EXERCISE BRIEF – Return the lines of the listing from the line with "Given: Click the hardware" to the line with "Click the NGN", both included, reproducing each one character for character.

INPUT RECORDS –
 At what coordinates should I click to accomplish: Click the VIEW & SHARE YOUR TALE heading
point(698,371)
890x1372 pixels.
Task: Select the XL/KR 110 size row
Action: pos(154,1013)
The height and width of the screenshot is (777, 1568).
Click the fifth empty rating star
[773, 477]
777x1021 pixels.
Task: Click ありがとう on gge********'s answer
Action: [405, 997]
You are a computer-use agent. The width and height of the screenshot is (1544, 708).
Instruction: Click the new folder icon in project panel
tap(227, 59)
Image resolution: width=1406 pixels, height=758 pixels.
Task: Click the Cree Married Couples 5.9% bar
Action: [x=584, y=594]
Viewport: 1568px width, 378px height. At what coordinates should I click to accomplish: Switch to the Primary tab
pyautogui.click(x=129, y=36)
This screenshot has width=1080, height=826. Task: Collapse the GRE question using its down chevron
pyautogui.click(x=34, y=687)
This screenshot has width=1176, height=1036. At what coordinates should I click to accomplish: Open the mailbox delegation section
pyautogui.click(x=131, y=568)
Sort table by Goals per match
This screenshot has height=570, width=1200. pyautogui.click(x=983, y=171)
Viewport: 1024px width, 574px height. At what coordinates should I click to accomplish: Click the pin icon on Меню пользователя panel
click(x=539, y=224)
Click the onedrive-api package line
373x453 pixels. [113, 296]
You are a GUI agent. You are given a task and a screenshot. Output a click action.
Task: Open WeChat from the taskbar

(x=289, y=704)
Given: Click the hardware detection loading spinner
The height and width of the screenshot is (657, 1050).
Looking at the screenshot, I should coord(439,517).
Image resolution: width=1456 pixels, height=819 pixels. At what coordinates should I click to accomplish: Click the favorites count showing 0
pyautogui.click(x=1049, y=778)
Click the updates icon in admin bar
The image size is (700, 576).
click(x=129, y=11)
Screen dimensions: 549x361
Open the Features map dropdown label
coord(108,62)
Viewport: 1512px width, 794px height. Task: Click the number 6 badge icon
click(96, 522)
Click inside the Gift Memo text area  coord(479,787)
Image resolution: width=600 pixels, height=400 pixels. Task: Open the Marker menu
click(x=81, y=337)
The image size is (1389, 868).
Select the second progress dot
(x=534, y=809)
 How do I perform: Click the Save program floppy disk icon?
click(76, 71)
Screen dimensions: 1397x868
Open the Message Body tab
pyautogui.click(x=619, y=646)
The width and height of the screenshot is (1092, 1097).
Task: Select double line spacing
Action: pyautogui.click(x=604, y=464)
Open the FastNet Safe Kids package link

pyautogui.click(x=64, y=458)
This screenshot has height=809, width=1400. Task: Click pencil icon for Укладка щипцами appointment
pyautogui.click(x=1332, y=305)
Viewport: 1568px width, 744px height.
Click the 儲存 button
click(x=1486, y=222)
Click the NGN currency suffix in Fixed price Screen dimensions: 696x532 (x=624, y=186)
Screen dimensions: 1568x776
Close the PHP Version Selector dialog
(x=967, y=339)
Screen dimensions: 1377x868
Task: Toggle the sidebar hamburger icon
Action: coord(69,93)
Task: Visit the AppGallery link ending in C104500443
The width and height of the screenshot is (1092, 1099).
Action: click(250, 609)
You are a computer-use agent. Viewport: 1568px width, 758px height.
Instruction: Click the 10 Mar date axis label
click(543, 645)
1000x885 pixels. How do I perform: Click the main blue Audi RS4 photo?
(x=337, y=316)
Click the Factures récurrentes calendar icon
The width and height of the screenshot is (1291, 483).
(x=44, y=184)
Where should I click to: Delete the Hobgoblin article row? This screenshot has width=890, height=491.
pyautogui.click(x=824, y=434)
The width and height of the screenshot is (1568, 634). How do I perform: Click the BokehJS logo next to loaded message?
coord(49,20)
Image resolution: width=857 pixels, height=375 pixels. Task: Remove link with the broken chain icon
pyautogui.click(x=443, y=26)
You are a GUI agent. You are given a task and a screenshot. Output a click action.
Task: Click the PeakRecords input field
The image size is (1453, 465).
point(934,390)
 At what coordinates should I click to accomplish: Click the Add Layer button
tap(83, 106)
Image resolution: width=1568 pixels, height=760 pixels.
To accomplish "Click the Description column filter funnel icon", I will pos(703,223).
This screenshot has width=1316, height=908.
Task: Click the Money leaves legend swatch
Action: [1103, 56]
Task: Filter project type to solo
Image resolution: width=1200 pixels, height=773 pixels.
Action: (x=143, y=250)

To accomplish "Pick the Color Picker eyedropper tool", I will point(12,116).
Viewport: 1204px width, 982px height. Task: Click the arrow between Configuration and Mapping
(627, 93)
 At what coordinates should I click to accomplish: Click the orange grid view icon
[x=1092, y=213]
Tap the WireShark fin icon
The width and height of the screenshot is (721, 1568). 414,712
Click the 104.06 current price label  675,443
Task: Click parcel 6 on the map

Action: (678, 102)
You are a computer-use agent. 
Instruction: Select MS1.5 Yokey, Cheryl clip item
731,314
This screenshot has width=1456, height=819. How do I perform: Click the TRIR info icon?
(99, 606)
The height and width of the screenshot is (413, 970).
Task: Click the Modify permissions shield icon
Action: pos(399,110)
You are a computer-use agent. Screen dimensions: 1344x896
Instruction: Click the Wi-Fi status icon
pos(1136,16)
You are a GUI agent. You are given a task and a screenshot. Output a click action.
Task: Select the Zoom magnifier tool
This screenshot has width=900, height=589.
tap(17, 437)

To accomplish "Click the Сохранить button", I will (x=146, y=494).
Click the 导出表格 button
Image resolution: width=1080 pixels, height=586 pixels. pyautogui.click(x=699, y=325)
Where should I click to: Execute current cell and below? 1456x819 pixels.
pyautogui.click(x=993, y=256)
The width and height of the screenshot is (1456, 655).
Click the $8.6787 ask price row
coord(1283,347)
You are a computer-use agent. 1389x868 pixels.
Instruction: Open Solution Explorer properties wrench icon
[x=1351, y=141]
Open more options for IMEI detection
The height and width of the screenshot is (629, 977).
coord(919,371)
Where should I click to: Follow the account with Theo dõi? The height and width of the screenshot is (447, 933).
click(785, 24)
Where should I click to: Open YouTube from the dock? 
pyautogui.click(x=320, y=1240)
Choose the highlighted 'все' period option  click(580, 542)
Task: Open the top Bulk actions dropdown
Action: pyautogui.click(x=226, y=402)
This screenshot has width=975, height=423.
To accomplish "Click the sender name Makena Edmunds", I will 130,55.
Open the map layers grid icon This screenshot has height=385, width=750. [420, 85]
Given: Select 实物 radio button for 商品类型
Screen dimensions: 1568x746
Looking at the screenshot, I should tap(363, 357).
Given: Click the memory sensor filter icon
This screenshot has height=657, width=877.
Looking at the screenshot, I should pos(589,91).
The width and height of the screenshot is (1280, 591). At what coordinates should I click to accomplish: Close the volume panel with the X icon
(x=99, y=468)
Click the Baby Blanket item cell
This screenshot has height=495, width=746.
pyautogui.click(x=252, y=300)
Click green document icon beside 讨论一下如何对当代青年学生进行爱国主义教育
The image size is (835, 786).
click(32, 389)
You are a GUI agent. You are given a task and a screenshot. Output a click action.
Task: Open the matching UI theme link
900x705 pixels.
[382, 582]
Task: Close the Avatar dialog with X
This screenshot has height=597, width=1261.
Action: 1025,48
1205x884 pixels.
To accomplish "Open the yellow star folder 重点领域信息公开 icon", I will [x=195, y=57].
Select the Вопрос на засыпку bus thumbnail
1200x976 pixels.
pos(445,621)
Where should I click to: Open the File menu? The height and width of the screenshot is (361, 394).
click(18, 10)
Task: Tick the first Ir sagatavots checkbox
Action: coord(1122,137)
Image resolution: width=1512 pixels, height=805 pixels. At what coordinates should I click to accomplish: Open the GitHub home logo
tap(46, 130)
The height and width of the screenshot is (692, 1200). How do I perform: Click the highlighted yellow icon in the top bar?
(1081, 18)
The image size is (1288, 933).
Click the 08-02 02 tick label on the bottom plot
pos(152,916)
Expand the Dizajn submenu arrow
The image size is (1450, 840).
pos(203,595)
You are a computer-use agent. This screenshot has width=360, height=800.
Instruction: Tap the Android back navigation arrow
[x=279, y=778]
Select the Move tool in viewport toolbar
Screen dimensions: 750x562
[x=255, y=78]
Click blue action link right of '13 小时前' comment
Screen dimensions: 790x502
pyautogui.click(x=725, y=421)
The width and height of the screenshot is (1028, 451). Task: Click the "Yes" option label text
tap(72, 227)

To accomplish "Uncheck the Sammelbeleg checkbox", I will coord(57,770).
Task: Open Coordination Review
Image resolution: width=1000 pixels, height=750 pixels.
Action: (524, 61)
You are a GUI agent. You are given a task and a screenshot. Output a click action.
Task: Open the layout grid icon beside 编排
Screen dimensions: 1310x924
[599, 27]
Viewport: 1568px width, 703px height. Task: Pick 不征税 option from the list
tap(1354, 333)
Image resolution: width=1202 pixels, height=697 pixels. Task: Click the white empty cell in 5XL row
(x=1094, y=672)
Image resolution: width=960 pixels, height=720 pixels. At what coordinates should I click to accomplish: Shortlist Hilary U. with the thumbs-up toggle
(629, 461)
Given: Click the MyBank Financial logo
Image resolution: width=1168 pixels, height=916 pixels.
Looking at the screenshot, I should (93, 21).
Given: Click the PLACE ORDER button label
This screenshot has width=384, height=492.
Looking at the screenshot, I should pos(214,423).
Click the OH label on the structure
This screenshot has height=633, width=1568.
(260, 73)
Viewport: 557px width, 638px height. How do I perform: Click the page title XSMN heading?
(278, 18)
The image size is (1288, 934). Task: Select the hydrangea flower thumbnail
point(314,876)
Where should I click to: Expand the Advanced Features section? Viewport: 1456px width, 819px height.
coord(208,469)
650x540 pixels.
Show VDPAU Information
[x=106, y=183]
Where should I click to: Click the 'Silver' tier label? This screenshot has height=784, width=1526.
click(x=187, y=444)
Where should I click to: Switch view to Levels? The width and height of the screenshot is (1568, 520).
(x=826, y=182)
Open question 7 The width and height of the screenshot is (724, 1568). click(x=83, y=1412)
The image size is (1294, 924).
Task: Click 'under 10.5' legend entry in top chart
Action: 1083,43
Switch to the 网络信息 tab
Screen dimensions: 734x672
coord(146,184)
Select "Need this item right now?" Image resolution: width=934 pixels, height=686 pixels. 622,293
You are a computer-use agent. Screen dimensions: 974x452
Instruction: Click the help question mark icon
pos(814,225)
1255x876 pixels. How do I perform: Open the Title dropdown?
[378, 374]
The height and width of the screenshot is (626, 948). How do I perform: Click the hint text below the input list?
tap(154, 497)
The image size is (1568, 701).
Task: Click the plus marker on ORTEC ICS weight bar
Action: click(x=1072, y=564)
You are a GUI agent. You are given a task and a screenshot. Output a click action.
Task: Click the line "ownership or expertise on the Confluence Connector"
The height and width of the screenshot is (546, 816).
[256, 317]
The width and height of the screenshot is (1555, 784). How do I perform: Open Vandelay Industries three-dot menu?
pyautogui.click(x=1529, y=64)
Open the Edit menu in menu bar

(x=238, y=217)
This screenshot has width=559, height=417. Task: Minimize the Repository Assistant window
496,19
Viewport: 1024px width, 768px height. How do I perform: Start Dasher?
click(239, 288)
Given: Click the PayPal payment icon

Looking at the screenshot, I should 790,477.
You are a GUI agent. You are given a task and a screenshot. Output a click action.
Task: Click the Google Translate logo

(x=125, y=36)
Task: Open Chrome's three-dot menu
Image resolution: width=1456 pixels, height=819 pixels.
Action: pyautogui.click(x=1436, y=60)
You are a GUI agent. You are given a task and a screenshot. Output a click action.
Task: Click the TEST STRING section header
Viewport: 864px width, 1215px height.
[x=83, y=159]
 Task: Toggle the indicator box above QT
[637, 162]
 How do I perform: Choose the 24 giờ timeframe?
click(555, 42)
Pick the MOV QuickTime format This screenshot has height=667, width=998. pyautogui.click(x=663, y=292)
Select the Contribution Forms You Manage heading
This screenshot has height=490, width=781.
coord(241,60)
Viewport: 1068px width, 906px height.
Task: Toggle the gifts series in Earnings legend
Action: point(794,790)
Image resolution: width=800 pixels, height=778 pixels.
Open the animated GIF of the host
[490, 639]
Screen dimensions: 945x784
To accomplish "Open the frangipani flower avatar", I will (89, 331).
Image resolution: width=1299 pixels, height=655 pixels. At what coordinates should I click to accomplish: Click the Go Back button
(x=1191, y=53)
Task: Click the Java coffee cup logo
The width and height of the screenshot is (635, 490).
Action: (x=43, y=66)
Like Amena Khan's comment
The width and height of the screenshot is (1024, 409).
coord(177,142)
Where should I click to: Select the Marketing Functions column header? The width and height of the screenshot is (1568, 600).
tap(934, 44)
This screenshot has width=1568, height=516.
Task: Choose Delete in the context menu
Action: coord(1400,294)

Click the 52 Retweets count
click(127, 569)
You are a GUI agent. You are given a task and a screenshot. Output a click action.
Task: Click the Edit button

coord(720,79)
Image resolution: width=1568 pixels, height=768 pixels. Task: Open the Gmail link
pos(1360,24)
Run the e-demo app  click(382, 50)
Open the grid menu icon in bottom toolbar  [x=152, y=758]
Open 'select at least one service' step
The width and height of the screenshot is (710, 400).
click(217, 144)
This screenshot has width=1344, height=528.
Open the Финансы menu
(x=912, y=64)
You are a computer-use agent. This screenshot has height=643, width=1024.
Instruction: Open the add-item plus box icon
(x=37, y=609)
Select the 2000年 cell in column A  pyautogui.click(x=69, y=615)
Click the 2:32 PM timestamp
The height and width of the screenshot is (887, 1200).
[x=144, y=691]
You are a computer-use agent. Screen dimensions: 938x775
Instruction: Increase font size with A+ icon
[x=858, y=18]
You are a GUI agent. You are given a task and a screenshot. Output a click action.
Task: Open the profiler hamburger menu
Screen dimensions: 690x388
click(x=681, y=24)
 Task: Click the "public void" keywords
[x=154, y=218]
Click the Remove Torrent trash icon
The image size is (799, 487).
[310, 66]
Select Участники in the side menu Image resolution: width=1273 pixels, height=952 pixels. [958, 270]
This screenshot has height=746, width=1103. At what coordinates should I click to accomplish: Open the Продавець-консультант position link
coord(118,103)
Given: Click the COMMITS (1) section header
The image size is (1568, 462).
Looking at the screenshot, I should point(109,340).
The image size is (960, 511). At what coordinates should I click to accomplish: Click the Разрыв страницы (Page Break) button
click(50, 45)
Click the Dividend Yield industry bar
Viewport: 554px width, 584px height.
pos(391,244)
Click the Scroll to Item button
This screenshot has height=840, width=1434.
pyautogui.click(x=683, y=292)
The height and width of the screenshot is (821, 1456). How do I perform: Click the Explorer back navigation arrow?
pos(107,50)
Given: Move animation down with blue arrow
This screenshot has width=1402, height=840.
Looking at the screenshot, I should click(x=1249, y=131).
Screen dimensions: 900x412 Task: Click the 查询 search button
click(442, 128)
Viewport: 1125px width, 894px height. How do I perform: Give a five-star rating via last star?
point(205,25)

SOLUTION TO THE PROBLEM –
Given: Click the hardware detection loading spinner
The height and width of the screenshot is (657, 1050).
Looking at the screenshot, I should coord(439,517).
Image resolution: width=1456 pixels, height=819 pixels. At what coordinates should I click to accomplish: Click the favorites count showing 0
pyautogui.click(x=1049, y=778)
Click the updates icon in admin bar
The image size is (700, 576).
click(x=129, y=11)
Screen dimensions: 549x361
Open the Features map dropdown label
coord(108,62)
Viewport: 1512px width, 794px height. Task: Click the number 6 badge icon
click(96, 522)
Click inside the Gift Memo text area  coord(479,787)
Image resolution: width=600 pixels, height=400 pixels. Task: Open the Marker menu
click(x=81, y=337)
The image size is (1389, 868).
Select the second progress dot
(x=534, y=809)
 How do I perform: Click the Save program floppy disk icon?
click(76, 71)
Screen dimensions: 1397x868
Open the Message Body tab
pyautogui.click(x=619, y=646)
The width and height of the screenshot is (1092, 1097).
Task: Select double line spacing
Action: pyautogui.click(x=604, y=464)
Open the FastNet Safe Kids package link

pyautogui.click(x=64, y=458)
This screenshot has height=809, width=1400. Task: Click pencil icon for Укладка щипцами appointment
pyautogui.click(x=1332, y=305)
Viewport: 1568px width, 744px height.
Click the 儲存 button
click(x=1486, y=222)
Click the NGN currency suffix in Fixed price Screen dimensions: 696x532 (x=624, y=186)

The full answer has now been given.